SoftBank has agreed to acquire British chip designer ARM Holdings for $32 billion in cash. The purchase will give Japan's multinational telecommunications and Internet corporation a slice of virtually every mobile computing gadget on the planet and future connected devices in the home. ARM, unlike Intel, doesn't manufacture chips, but licenses the design for it. ARM customers shipped roughly 15 billion products with ARM chips inside in 2015. This also marks the first large-scale, cross-border transaction in Britain since it voted to exit the European Union last month. "I have admired this company for over ten years," SoftBank Chief Executive Officer Masayoshi Son told reporters at a press conference in London on Monday. "This is an endorsement into the view of the future of the U.K."

ARM assumes the tentpole position in chips for mobile devices. It was one of the first companies to aggressively focus on mobile devices while other semiconductor companies were ramping up their efforts on desktops. SoftBank, which is based in Tokyo has become one of the most acquisitive companies in the recent years. It heavily invests in technology, media, and telecommunications companies. ARM could provide an additional boost to SoftBank's mobile strategy. SoftBank, for instance, also owns about 83 percent of the American wireless operator Sprint.
Hermann Hauser, one of ARM's founders, said, "ARM is the proudest achievement of my life. The proposed sale to SoftBank is a sad day for me and for technology in Britain." BBC's Rory Cellan-Jones asked, "Question -- if ARM goes, what's left as a worldbeating UK-owned tech player?"

4 of 153 comments (clear)

  1. Result of brexit? by NotInHere · · Score: 4, Interesting

    Did they use the cheap pound to shop a british company?

    1. Re:Result of brexit? by JDeane · · Score: 5, Interesting

      Maybe, but more importantly in my opinion what they plan to do with this, if they handle it correctly it's a great investment ARM CPU's are in a LOT of devices and if they can keep innovating they will be in many more and upgrades. If they just sit on it trying to collect money, Intel will eventually figure out how to make it's portable CPU's even better and eventually take the market. (Not that Intel's SoC's are bad now)

      Either way the next few years should prove interesting and we can use hindsight to see what they had in mind.

    2. Re:Result of brexit? by Feral+Nerd · · Score: 3, Interesting

      Did they use the cheap pound to shop a british company?

      Just days ago May made a stirring speech where she said No. 10 should be anle to step in if foreigners tried to buy companies important to British communities and workers.

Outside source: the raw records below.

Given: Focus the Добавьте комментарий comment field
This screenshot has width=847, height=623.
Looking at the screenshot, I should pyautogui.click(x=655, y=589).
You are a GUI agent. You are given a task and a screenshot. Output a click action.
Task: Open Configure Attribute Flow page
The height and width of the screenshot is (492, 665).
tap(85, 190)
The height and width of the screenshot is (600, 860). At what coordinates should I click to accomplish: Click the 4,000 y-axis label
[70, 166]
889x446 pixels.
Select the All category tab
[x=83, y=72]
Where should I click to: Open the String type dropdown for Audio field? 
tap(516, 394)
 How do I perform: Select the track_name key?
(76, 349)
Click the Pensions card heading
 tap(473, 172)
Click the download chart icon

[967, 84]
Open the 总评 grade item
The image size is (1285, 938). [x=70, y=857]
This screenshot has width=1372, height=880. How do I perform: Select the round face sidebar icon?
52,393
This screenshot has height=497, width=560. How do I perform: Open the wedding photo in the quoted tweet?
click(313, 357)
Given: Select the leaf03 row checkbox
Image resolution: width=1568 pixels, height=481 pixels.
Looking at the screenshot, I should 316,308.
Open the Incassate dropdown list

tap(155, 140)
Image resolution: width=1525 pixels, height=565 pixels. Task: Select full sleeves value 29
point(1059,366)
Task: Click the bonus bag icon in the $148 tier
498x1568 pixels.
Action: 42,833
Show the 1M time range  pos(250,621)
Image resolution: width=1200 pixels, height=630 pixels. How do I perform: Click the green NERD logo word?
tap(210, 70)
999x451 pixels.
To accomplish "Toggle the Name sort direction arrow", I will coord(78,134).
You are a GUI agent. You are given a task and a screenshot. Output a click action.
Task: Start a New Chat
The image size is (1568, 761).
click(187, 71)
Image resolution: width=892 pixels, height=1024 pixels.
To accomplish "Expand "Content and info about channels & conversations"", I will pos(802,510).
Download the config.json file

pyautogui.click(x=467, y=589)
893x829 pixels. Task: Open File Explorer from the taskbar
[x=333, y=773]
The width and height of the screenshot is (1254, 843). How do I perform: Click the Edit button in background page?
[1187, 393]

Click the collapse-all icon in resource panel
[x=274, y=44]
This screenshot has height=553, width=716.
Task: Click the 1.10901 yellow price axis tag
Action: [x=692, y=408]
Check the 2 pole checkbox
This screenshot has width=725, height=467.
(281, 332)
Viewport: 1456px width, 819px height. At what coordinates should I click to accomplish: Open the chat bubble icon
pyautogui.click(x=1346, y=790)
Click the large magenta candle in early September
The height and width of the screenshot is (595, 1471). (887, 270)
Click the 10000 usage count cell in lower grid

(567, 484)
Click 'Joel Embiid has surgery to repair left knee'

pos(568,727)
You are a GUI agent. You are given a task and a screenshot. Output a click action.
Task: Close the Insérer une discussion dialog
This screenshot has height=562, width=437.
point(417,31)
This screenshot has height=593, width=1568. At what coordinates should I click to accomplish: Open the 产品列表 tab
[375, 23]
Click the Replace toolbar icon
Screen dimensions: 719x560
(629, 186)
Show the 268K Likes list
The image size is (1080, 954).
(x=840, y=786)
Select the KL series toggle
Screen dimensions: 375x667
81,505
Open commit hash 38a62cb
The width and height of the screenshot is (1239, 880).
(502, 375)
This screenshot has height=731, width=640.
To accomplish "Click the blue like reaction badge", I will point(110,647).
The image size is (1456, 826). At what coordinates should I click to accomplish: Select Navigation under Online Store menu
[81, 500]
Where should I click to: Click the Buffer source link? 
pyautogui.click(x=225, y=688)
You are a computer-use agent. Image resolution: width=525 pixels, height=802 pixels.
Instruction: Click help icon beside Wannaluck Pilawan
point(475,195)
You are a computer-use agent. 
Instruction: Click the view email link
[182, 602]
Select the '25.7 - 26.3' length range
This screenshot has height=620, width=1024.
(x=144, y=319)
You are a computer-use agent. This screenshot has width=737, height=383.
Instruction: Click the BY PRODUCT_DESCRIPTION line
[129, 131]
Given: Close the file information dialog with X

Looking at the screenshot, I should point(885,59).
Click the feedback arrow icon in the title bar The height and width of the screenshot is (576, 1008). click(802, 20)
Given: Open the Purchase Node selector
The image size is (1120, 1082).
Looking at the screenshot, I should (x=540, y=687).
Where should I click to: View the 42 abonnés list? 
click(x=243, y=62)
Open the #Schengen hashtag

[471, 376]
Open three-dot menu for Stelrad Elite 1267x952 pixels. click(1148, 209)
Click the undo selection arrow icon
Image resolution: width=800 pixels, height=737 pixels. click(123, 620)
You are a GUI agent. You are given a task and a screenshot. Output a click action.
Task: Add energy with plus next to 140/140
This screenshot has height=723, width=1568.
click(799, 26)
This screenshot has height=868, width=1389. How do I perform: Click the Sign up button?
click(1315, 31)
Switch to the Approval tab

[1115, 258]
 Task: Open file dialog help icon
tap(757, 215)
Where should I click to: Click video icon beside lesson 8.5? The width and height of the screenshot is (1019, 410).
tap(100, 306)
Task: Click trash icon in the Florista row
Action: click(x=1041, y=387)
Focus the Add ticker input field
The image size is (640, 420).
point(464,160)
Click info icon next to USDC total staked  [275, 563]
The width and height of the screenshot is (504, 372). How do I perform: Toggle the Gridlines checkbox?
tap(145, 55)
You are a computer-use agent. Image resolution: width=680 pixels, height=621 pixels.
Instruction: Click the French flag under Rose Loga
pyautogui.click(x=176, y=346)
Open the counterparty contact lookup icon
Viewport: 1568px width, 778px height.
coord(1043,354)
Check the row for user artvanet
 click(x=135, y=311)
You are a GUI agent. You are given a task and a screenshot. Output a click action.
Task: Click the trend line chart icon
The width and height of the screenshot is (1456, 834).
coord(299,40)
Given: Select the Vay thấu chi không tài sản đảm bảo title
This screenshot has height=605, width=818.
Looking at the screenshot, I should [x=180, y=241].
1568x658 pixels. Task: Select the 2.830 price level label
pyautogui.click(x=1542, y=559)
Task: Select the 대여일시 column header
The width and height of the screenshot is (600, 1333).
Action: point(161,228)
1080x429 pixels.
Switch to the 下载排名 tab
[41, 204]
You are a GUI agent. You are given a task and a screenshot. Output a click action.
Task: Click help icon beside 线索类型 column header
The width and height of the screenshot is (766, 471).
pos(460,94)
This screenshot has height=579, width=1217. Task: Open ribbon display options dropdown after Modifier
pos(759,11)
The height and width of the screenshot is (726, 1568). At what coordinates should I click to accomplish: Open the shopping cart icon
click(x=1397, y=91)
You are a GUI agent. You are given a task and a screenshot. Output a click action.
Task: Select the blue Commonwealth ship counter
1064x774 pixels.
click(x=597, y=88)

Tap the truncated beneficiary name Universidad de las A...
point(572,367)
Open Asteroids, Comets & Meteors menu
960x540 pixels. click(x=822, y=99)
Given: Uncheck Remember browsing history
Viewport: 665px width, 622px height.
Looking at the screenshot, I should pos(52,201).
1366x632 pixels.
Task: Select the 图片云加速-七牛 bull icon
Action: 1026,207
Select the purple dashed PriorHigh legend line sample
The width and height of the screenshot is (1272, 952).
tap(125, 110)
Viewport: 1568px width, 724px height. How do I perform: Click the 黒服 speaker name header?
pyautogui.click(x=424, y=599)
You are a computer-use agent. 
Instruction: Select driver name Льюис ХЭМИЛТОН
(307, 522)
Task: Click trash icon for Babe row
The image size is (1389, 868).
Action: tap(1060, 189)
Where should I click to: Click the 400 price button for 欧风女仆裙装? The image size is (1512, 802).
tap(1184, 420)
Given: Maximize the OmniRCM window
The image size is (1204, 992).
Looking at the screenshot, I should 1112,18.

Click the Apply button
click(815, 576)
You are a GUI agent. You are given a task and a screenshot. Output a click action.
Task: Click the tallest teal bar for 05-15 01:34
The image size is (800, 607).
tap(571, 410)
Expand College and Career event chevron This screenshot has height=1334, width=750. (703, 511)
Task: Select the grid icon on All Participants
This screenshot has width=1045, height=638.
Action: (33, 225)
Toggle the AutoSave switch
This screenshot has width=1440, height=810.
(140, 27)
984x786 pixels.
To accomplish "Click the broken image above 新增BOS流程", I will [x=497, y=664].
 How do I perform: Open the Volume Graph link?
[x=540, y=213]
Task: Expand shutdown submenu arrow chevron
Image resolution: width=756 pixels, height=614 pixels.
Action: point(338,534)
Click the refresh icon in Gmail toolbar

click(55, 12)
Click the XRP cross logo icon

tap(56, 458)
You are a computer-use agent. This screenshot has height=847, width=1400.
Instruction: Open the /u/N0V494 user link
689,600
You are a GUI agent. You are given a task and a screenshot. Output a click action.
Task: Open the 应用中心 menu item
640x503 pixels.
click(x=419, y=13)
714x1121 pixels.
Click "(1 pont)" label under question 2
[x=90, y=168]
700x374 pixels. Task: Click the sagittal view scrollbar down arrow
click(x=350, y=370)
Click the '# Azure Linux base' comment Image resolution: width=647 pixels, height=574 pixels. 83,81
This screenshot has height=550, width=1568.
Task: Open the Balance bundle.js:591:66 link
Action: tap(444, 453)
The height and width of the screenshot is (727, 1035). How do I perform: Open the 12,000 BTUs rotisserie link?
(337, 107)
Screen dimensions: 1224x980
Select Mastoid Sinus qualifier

Now, apparently, No. 10 approved the sale to demonstrate conclusively that: "...the UK can make a success of leaving the EU". If making a success of Brexit means selling the UK high tech sector off to Asia in bits and pieces we are all going to have to re-examine our definition of 'success'.

  2. Re:Who? by RogueyWon · · Score: 3, Interesting

    Could be worse, they could have been bought out by a Chinese chicken-supplier.

    Softbank may not be well known to the Western public, but it is at least an institution with a genuine track-record and a long-standing interest in the tech sector. Some of these Chinese acquisitions recently feel like attempts to manipulate China's tax or criminal codes and I worry for the future of the companies which have been acquired.